> **EXERCISE TASK**
Pick out each line in the material below that contains the word "heading" and copy those lines in full.

======== RECORD EXTRACTS ========

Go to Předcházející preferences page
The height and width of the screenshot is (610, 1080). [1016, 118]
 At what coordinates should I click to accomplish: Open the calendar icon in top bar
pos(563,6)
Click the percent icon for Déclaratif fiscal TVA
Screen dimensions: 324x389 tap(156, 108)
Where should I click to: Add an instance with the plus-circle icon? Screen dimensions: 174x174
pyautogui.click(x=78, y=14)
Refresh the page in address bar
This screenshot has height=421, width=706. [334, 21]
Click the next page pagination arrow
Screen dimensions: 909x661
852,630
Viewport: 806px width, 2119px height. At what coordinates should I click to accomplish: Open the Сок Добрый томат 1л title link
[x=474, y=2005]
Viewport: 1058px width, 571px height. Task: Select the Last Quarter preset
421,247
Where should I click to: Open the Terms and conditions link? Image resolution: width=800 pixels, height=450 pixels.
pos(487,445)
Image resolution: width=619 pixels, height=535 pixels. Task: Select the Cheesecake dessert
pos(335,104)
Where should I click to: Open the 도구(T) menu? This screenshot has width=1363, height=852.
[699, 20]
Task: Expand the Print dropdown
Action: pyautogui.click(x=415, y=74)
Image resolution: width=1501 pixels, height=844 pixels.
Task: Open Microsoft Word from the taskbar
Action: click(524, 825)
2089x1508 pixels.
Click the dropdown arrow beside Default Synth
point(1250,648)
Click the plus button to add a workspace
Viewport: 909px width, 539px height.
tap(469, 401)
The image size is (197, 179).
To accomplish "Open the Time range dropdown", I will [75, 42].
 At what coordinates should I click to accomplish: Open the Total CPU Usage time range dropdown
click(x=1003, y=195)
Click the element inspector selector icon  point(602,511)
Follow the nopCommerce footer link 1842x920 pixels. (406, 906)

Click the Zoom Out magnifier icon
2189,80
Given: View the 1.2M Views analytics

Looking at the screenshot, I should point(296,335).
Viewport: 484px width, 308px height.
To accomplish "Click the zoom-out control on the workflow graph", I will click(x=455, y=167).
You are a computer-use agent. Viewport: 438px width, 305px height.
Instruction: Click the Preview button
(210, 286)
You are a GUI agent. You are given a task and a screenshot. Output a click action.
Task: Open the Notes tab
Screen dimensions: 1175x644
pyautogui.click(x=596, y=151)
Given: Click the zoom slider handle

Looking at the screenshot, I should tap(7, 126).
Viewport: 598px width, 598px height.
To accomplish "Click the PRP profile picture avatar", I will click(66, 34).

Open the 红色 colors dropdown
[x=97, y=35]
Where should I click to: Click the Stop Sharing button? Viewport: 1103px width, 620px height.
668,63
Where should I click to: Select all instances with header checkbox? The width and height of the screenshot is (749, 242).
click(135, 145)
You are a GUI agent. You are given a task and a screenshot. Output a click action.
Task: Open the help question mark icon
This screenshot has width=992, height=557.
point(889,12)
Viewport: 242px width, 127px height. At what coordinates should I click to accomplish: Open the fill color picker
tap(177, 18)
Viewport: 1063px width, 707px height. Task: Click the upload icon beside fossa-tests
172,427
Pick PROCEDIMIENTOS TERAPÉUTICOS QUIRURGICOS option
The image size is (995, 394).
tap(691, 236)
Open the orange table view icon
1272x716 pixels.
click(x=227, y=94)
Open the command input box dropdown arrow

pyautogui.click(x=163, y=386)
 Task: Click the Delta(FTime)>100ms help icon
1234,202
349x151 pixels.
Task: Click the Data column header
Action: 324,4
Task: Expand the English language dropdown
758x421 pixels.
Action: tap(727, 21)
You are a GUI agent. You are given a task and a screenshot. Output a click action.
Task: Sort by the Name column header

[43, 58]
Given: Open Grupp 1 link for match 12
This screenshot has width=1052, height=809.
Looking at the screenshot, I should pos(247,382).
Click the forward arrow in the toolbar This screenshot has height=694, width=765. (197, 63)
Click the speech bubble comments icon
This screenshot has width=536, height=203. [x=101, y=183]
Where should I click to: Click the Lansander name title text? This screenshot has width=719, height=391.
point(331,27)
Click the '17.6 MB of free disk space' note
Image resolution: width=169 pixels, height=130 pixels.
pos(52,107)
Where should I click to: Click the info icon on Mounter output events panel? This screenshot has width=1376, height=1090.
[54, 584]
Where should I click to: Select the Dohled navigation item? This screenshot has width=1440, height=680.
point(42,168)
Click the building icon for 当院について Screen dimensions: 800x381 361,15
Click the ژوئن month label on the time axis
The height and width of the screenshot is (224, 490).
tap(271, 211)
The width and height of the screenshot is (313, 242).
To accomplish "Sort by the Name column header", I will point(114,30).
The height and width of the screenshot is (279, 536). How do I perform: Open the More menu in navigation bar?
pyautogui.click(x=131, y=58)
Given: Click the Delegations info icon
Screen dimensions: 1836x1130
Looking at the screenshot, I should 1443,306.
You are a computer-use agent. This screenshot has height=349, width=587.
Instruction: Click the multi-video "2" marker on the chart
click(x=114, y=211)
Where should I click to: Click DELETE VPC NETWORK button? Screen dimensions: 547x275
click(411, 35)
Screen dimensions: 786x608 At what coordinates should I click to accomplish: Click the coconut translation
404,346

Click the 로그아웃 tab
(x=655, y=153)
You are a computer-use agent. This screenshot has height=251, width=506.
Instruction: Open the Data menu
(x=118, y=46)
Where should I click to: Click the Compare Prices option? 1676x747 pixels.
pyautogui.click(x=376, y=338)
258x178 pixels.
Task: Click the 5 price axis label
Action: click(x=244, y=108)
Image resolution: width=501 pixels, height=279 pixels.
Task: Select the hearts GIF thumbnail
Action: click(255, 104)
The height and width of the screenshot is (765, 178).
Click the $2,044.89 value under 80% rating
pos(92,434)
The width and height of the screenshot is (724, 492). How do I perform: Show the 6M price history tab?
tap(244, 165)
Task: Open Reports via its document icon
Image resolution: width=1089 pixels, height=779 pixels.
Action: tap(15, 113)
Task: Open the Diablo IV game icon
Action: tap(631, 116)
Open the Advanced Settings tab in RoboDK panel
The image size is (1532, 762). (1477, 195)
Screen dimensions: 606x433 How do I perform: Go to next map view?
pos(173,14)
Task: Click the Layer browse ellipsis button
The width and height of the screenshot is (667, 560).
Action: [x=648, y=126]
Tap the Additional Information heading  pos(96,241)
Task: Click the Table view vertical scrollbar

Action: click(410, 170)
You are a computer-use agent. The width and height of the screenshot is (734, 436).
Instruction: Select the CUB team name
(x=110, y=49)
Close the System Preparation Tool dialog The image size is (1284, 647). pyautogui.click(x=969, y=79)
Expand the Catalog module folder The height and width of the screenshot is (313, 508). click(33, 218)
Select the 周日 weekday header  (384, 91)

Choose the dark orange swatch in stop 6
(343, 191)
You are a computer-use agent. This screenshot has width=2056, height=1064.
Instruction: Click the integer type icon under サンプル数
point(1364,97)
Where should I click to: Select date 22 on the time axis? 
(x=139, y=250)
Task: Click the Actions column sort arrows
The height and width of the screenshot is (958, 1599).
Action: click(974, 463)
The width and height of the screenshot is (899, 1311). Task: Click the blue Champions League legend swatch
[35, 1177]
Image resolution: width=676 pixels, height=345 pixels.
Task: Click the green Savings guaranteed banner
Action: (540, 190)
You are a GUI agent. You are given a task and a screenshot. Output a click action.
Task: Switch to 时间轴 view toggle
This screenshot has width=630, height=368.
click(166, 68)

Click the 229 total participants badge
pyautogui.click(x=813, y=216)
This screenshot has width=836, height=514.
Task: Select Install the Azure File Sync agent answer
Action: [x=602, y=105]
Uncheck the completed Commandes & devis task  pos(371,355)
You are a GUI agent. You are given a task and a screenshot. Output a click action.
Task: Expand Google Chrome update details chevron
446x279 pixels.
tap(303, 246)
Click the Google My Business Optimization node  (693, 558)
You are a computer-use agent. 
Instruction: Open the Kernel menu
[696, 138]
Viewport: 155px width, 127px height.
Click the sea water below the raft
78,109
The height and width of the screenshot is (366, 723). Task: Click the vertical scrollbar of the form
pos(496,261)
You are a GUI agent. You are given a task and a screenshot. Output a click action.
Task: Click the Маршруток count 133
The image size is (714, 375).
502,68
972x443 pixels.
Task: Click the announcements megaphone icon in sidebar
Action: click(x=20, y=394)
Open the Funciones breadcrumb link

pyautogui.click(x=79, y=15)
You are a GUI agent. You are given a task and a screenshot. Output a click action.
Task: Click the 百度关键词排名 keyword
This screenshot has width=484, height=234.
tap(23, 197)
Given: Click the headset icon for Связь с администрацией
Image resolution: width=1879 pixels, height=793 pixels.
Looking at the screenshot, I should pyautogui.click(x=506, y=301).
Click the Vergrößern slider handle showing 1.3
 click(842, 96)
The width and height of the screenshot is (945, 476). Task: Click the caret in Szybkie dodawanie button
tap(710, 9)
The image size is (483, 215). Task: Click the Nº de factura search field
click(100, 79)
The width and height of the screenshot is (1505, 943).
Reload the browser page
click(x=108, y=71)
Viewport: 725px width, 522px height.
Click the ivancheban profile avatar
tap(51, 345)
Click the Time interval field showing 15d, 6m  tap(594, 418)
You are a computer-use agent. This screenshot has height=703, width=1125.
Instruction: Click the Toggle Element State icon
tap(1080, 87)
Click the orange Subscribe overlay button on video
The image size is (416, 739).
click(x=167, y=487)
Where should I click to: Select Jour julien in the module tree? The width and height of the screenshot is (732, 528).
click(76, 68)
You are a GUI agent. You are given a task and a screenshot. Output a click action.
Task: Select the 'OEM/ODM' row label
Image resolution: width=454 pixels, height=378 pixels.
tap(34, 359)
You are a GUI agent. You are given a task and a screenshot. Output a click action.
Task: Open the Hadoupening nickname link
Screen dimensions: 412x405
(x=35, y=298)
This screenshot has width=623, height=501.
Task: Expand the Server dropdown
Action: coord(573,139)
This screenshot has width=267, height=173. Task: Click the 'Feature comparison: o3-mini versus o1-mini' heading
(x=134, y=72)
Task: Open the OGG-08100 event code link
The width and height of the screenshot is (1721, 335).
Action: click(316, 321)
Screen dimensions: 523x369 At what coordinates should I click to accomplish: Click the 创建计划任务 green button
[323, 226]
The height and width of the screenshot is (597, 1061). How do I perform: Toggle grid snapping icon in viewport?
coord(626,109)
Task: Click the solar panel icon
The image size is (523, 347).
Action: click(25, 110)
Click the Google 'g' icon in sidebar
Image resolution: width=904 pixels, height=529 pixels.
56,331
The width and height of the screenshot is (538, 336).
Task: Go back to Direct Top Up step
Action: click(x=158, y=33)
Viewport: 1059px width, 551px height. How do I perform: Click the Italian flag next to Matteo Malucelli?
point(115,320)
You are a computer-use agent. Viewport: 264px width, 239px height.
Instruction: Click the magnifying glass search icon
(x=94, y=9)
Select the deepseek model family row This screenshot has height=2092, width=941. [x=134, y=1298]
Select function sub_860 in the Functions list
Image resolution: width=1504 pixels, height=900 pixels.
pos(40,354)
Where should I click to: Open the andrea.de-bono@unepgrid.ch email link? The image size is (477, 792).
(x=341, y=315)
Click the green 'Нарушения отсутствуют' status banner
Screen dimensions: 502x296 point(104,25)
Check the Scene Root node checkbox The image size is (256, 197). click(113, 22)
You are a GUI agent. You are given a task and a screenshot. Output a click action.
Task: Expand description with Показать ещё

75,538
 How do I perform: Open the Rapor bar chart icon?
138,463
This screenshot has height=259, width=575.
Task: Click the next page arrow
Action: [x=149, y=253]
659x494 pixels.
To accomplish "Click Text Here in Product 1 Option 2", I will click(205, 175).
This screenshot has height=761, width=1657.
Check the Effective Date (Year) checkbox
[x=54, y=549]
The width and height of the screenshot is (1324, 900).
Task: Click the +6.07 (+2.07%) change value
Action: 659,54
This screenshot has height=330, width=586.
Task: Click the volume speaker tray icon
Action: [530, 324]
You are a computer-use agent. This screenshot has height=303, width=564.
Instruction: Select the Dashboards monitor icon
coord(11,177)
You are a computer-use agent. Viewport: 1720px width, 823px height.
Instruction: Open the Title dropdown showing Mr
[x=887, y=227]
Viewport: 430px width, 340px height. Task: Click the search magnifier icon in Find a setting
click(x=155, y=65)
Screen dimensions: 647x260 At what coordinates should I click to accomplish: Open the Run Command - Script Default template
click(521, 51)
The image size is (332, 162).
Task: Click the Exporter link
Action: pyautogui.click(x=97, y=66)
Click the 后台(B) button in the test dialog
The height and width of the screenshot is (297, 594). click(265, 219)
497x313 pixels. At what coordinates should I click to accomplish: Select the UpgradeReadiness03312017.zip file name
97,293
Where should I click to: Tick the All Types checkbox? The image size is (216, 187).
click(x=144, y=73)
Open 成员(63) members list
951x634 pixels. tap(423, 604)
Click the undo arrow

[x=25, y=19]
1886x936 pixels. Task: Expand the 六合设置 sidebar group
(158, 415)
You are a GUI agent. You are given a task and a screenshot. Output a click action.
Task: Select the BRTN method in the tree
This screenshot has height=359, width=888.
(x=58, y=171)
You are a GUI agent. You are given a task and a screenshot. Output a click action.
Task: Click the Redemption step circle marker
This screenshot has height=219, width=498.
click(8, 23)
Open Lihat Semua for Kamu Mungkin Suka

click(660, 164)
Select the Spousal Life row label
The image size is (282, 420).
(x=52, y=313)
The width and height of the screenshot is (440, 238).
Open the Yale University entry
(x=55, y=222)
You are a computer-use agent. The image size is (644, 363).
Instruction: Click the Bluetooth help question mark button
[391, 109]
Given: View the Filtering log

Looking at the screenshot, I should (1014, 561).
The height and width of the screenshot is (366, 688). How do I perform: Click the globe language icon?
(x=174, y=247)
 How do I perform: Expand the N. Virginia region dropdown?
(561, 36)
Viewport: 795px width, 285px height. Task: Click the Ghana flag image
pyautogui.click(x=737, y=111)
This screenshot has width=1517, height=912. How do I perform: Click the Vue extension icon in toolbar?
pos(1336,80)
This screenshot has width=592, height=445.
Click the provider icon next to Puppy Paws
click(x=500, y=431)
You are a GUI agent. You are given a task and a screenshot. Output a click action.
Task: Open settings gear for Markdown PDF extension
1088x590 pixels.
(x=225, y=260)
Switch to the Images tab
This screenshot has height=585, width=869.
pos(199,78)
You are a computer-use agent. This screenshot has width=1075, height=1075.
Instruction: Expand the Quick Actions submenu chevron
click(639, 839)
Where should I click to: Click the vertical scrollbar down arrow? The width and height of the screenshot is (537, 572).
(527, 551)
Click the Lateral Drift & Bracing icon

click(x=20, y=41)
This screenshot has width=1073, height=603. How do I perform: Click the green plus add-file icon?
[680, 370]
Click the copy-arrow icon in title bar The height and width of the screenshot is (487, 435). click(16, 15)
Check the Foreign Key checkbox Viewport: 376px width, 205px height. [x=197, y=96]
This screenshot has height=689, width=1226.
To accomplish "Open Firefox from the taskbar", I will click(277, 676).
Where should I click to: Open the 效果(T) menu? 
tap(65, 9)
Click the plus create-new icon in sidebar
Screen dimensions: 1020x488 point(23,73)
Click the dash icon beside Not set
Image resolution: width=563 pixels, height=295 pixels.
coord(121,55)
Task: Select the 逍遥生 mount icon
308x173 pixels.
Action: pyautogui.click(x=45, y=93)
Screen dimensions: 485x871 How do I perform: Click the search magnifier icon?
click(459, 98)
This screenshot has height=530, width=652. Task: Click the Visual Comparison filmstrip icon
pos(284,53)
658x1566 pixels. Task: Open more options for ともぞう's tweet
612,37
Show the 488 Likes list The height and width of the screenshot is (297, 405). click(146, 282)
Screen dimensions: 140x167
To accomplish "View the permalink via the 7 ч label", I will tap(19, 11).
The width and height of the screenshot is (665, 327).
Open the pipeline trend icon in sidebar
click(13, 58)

========

> **SOLUTION FOR THIS TASK**
Tap the Additional Information heading  pos(96,241)
This screenshot has width=267, height=173. Task: Click the 'Feature comparison: o3-mini versus o1-mini' heading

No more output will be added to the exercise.